The derivative of $y$ (which is a constant here) with respect to $x$ is 0.
So, $\frac{\partial f}{\partial x} = \left(\frac{1}{y+z}\right) \cdot (1+0) = \frac{1}{y+z}$.

**2. Finding $\frac{\partial f}{\partial y}$ (partial derivative with respect to y):**
Now, we treat 'x' and 'z' as constants.
Our function $f(x, y, z) = \frac{x+y}{y+z}$ is a fraction where both the top and bottom contain 'y'. We use the quotient rule for differentiation, which says if $h = \frac{u}{v}$, then $h' = \frac{u'v - uv'}{v^2}$.
Let $u = x+y$. The derivative of $u$ with respect to $y$ (treating $x$ as constant) is $\frac{\partial u}{\partial y} = 0+1 = 1$.
Let $v = y+z$. The derivative of $v$ with respect to $y$ (treating $z$ as constant) is $\frac{\partial v}{\partial y} = 1+0 = 1$.
Now, plug these into the quotient rule:
$\frac{\partial f}{\partial y} = \frac{(1)(y+z) - (x+y)(1)}{(y+z)^2}$
$\frac{\partial f}{\partial y} = \frac{y+z - x-y}{(y+z)^2}$
$\frac{\partial f}{\partial y} = \frac{z-x}{(y+z)^2}$.

**3. Finding $\frac{\partial f}{\partial z}$ (partial derivative with respect to z):**
For this one, we treat 'x' and 'y' as constants.
Our function $f(x, y, z) = \frac{x+y}{y+z}$. Here, the numerator $(x+y)$ is a constant.
We can rewrite the function as $f(x, y, z) = (x+y) \cdot (y+z)^{-1}$.
Now, we differentiate $(y+z)^{-1}$ with respect to $z$ (treating $y$ as constant).

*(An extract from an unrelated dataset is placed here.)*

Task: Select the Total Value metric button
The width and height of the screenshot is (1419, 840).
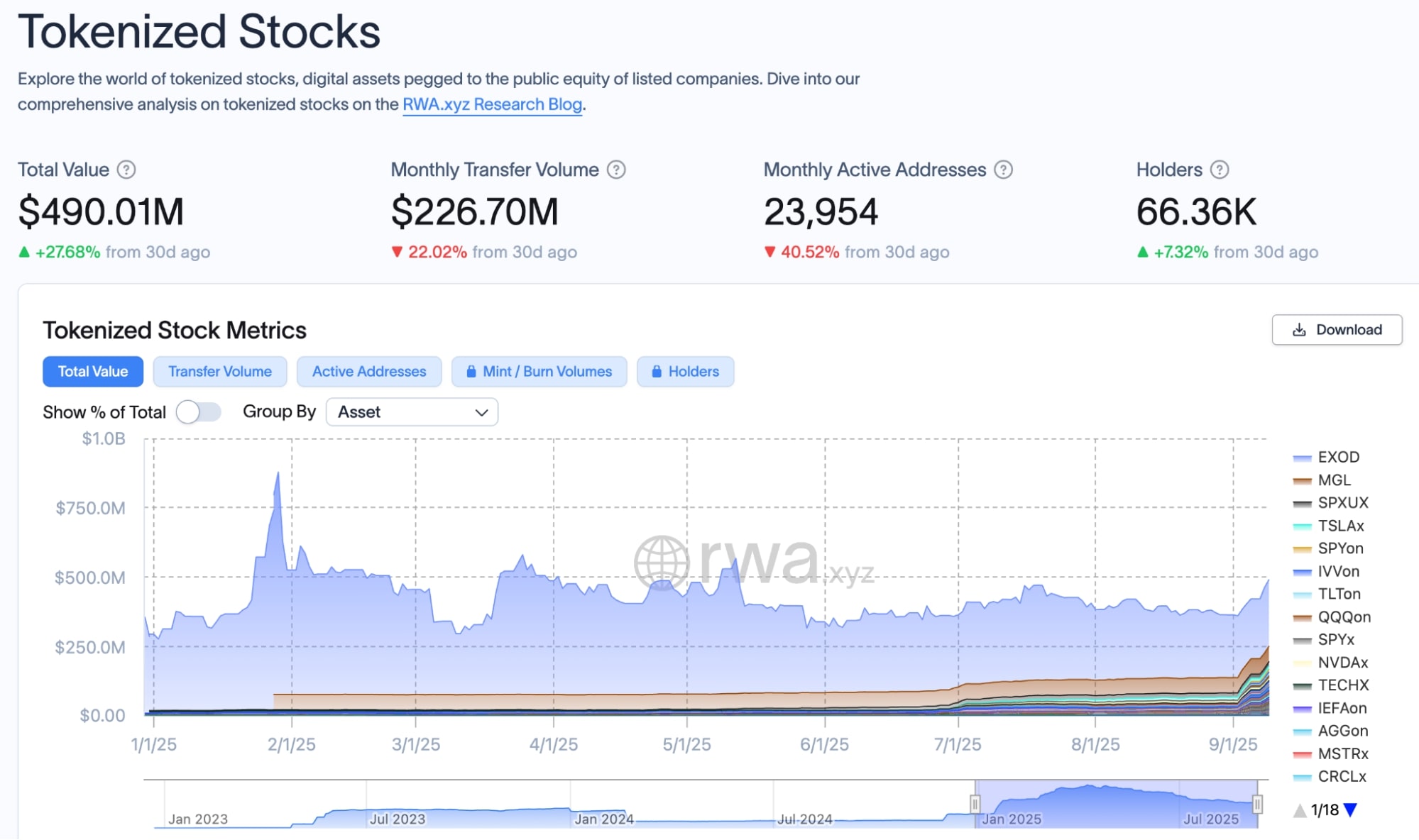Action: (x=93, y=372)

We'll use the chain rule.
The derivative of $(\text{stuff})^{-1}$ is $-1 \cdot (\text{stuff})^{-2} \cdot (\text{derivative of stuff})$.
Here, 'stuff' is $(y+z)$. The derivative of $(y+z)$ with respect to $z$ is $0+1=1$.
So, $\frac{\partial}{\partial z} (y+z)^{-1} = -1 \cdot (y+z)^{-2} \cdot 1 = -(y+z)^{-2}$.
Multiplying by our constant numerator $(x+y)$:
$\frac{\partial f}{\partial z} = (x+y) \cdot \left( -(y+z)^{-2} \right) = -\frac{x+y}{(y+z)^2}$.

**4. Finding the gradient $\nabla f(x, y, z)$:**
The gradient is a vector that collects all the partial derivatives. It's written as:
$\nabla f(x, y, z) = \frac{\partial f}{\partial x} \mathbf{i} + \frac{\partial f}{\partial y} \mathbf{j} + \frac{\partial f}{\partial z} \mathbf{k}$
We just put the partial derivatives we found into this formula:
$\nabla f(x, y, z) = \left( \frac{1}{y+z} \right) \mathbf{i} + \left( \frac{z-x}{(y+z)^2} \right) \mathbf{j} + \left( -\frac{x+y}{(y+z)^2} \right) \mathbf{k}$.